Hedda: Das ist ganz klar der französisch-italienische Historienfilm „Molière“ der Theatermacherin Ariane Mnouchkine von 1978. Immer wenn ich für mich die Sinnhaftigkeit meines Theater-Lebens in Frage stelle, zum Beispiel während der Pandemie, ziehe ich mir die dreistündige Filmbiographie über Molière rein. Molière ist für mich eine absolute Identifikationsfigur. Es ist unter anderem die Bildhaftigkeit des Barocks und die mutig inszenierte, mit unglaublich authentischen Darstellern besetzte filmische Umsetzung, die mich begeistert.

??? Neben deiner Leidenschaft für das Theater gilt deine ganze Liebe der Pfalz. Was gefällt dir als gebürtige Münsteranerin an unserer Heimat.
Hedda: Einfach alles.

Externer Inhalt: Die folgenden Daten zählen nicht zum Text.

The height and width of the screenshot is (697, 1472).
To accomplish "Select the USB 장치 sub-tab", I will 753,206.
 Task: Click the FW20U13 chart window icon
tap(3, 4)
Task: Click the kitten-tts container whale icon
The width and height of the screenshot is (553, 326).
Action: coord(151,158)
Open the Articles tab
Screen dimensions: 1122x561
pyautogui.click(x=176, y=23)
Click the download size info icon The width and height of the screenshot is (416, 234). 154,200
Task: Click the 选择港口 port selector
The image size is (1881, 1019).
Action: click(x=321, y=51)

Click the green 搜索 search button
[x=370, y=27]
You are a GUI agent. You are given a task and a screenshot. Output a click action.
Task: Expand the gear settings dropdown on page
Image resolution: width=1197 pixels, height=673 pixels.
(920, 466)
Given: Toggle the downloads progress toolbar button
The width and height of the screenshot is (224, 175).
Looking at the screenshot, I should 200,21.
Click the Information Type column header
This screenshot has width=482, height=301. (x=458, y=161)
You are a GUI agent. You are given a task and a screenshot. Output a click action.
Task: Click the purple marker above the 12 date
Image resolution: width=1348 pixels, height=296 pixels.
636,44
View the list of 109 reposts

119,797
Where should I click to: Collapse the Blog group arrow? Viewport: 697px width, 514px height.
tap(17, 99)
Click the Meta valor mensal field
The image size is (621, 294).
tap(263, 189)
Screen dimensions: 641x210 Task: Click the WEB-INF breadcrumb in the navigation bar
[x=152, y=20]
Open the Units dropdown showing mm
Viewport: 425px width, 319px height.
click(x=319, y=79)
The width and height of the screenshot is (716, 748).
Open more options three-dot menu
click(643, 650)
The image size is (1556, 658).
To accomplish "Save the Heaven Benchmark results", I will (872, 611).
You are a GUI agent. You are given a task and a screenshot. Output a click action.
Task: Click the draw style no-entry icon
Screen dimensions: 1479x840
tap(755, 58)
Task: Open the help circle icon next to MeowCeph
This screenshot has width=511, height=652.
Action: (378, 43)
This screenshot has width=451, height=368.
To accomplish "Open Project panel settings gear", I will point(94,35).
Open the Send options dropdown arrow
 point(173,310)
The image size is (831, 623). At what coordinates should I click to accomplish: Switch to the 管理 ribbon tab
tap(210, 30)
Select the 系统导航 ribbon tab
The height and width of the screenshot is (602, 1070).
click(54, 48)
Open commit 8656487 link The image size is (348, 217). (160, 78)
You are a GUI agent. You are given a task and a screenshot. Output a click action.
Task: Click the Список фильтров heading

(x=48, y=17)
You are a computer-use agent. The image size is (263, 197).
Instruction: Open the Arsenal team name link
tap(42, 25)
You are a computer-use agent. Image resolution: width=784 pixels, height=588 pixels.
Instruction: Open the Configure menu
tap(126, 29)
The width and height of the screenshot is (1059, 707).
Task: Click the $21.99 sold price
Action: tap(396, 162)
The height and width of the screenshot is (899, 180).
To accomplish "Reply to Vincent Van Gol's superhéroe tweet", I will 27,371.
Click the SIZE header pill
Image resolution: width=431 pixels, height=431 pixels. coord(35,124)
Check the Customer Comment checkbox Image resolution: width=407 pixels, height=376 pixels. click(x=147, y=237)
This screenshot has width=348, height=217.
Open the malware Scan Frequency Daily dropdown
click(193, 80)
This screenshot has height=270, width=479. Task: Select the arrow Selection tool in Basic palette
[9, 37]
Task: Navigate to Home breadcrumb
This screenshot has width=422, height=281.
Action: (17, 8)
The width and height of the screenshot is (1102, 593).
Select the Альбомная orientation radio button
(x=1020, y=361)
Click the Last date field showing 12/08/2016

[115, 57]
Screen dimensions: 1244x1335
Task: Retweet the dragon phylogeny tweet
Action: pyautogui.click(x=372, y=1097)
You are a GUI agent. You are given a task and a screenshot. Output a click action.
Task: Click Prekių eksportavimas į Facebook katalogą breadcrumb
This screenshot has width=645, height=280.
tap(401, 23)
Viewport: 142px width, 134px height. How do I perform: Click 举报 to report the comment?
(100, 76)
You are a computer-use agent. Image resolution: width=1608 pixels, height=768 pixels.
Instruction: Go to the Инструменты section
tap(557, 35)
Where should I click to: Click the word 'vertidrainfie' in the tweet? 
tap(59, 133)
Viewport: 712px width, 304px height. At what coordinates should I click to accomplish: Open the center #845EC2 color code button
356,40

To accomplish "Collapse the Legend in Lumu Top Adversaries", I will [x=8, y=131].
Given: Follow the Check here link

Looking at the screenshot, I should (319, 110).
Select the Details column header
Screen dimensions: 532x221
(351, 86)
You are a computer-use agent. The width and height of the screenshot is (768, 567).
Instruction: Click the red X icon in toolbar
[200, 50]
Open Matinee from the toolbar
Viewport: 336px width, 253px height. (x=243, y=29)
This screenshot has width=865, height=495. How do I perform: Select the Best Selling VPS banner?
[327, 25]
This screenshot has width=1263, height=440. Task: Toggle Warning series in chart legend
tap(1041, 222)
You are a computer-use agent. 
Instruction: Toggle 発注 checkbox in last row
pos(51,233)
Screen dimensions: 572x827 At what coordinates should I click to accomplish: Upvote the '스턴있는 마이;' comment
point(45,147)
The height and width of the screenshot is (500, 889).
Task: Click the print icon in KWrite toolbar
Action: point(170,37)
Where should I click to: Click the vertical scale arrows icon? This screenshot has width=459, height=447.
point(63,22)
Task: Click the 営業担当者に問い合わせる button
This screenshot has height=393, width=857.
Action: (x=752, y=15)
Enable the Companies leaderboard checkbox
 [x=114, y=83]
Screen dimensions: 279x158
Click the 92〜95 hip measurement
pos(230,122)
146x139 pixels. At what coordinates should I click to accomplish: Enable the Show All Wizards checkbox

Die Menschen, die Landschaft, die Mentalität. Als ich an einem tristen Novembertag von der anonymen Großstadt Berlin in die fröhliche Pfalz gekommen bin, ist für mich die Sonne aufgegangen. Es war grandios. Die Pfälzer tragen die Sonne im Herzen. Sie halten Verabredungen ein, interessieren sich für mich und meine Arbeit und stellen interessierte Fragen. Und das wirkt immer echt, niemals aufgesetzt.